Information & Media: “Revenue for this segment increased 2.1% in the third quarter to $252.4 million compared to the same period last year. Operating profit grew by 35.8% to $18.6 million. In the third quarter of 2006, the segment incurred a pretax restructuring charge of $5.8 million. Foreign exchange rates did not have a material effect on revenue or operating profit growth.

“The segment benefited in the third quarter from the change in accounting for the transformation in 2006 of Sweets from a primarily print catalog to a bundled print and online service for the construction industry. In the new configuration, revenue is earned throughout the year as service is provided. As a result of the transformation, Sweets contributed an incremental $6.5 million in revenue and $5.8 million in operating profit to the segment’s performance in the third quarter of 2007.

“In the third quarter, revenue increased 3.2% to $228.5 million at the Business-to-Business Group, which includes the following brands: J.D. Power and Associates, BusinessWeek, Platts, McGraw-Hill Construction and Aviation Week.

“Growth in Platts’ news and pricing services for oil, natural gas and power markets and the accounting impact of the transformation of Sweets were key to revenue improvement at the Business-to-Business Group. Growth in JD Power and Associates studies and proprietary services in international markets also benefited the Business-to-Business Group.

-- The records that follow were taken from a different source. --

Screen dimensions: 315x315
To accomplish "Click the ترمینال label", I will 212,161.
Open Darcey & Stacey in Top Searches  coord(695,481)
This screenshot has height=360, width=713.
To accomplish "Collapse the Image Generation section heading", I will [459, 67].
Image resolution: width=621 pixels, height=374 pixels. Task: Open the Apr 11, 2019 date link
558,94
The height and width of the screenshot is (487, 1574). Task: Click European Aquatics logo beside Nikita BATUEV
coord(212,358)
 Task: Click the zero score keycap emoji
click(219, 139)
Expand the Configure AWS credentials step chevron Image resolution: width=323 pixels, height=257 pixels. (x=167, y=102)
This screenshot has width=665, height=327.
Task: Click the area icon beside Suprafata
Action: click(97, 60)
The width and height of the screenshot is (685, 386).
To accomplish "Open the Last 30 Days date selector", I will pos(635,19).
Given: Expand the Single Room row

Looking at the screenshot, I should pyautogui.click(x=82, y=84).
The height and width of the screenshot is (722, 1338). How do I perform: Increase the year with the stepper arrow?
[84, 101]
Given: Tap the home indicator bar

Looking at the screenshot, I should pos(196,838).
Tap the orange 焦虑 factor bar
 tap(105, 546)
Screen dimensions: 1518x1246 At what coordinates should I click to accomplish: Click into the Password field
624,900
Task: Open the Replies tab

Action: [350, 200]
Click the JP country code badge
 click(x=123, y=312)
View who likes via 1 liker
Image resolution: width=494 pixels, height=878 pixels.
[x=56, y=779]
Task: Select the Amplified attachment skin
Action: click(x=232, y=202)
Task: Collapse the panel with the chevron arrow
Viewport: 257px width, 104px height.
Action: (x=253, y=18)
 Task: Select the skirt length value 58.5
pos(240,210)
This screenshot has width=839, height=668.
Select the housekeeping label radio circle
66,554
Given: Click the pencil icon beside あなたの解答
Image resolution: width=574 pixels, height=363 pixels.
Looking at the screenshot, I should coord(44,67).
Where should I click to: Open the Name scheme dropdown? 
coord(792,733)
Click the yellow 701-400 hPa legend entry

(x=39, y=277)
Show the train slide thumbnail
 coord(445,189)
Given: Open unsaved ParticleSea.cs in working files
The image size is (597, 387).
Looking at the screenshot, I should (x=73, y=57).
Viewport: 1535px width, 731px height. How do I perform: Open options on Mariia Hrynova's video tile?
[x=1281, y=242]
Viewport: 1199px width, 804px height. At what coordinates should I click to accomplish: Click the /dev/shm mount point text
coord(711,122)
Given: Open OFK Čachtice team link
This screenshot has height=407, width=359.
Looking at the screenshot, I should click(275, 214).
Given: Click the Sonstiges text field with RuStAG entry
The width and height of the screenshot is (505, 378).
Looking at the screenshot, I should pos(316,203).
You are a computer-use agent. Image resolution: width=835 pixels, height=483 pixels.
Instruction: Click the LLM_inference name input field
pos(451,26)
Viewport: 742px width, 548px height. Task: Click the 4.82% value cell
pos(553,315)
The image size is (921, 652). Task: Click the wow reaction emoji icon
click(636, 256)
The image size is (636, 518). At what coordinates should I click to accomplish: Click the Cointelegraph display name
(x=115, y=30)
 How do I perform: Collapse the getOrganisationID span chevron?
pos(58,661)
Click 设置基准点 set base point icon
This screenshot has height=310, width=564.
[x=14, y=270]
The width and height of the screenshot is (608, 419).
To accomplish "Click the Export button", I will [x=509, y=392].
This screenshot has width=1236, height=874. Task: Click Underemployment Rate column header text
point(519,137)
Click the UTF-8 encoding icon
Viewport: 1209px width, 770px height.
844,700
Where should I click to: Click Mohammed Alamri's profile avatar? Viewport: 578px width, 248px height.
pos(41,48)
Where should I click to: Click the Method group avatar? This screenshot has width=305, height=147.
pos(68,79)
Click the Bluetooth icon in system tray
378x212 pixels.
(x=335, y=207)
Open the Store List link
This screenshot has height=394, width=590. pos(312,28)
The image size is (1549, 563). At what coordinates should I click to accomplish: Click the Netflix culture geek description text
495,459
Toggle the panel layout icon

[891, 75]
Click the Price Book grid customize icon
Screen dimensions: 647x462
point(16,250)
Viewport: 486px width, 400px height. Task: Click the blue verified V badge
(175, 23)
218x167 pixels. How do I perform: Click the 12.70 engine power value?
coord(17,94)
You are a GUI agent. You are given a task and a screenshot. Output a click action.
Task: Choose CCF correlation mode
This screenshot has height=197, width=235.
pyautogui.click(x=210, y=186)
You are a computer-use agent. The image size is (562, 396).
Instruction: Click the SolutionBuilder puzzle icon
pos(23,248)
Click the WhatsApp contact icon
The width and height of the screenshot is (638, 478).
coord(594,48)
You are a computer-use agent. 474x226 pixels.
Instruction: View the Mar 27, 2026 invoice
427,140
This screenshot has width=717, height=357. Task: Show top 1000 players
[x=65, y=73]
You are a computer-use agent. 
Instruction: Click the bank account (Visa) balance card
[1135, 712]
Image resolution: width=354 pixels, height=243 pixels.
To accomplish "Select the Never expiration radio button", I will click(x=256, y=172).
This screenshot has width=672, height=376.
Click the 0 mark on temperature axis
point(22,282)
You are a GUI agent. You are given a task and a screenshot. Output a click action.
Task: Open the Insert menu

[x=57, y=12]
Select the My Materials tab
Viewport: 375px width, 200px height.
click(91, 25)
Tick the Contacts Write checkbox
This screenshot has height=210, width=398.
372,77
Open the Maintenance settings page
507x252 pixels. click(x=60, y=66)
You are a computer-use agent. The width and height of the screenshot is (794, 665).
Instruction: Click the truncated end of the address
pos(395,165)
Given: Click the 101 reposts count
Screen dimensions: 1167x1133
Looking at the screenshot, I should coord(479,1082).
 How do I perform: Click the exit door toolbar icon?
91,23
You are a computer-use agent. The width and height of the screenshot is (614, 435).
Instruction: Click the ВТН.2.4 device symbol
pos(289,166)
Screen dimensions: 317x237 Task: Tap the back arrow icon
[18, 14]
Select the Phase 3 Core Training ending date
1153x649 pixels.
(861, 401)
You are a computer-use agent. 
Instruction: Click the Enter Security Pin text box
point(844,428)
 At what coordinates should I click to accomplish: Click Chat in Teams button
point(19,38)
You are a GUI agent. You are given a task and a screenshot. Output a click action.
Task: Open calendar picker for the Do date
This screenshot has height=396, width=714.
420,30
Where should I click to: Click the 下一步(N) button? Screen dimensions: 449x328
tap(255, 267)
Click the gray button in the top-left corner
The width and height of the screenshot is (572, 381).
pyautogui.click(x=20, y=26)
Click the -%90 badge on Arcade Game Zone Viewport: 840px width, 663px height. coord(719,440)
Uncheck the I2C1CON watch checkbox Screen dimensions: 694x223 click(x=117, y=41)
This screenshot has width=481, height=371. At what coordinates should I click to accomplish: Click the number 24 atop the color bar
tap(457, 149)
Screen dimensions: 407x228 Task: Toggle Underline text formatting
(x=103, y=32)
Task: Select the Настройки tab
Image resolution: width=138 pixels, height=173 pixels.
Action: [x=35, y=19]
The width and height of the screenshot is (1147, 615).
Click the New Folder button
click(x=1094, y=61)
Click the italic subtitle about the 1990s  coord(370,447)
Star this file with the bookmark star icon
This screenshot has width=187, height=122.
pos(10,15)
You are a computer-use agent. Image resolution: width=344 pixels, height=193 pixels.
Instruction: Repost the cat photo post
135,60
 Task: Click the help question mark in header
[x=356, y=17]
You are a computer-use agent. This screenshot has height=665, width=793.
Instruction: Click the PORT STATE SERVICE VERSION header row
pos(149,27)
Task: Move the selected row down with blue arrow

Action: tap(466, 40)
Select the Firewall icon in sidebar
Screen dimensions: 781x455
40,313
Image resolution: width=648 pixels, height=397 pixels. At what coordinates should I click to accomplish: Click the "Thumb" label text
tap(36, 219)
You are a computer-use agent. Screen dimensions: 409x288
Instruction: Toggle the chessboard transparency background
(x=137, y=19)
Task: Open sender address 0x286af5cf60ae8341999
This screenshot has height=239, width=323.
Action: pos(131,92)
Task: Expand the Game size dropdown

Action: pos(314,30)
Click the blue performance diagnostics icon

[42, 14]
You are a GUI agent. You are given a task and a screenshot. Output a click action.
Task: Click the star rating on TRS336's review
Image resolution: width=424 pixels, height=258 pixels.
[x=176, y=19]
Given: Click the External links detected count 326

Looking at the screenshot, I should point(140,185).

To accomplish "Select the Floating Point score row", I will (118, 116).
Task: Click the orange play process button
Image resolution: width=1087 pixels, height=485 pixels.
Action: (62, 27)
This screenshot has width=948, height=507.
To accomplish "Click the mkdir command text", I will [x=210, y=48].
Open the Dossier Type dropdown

“Advertising pages for BusinessWeek’s global print edition were down 24.6% in the third quarter compared to last year, with one less issue in the third quarter of 2007 versus 2006, according to the Publishers Information Bureau.

“Softness in television advertising in a non-election year led to a 7.8% decline in revenue at the Broadcasting Group. Revenue for the third quarter this year was $24.0 million compared to $26.0 million for the same period in 2006.

The Outlook: “We are still on course to produce double-digit earnings per share growth in 2007, as well as improved operating margins in the Financial Services and McGraw-Hill Education segments. For the fourth quarter, revenues and earnings will not match last year’s results because of challenging conditions in the structured finance market and some softness in education.”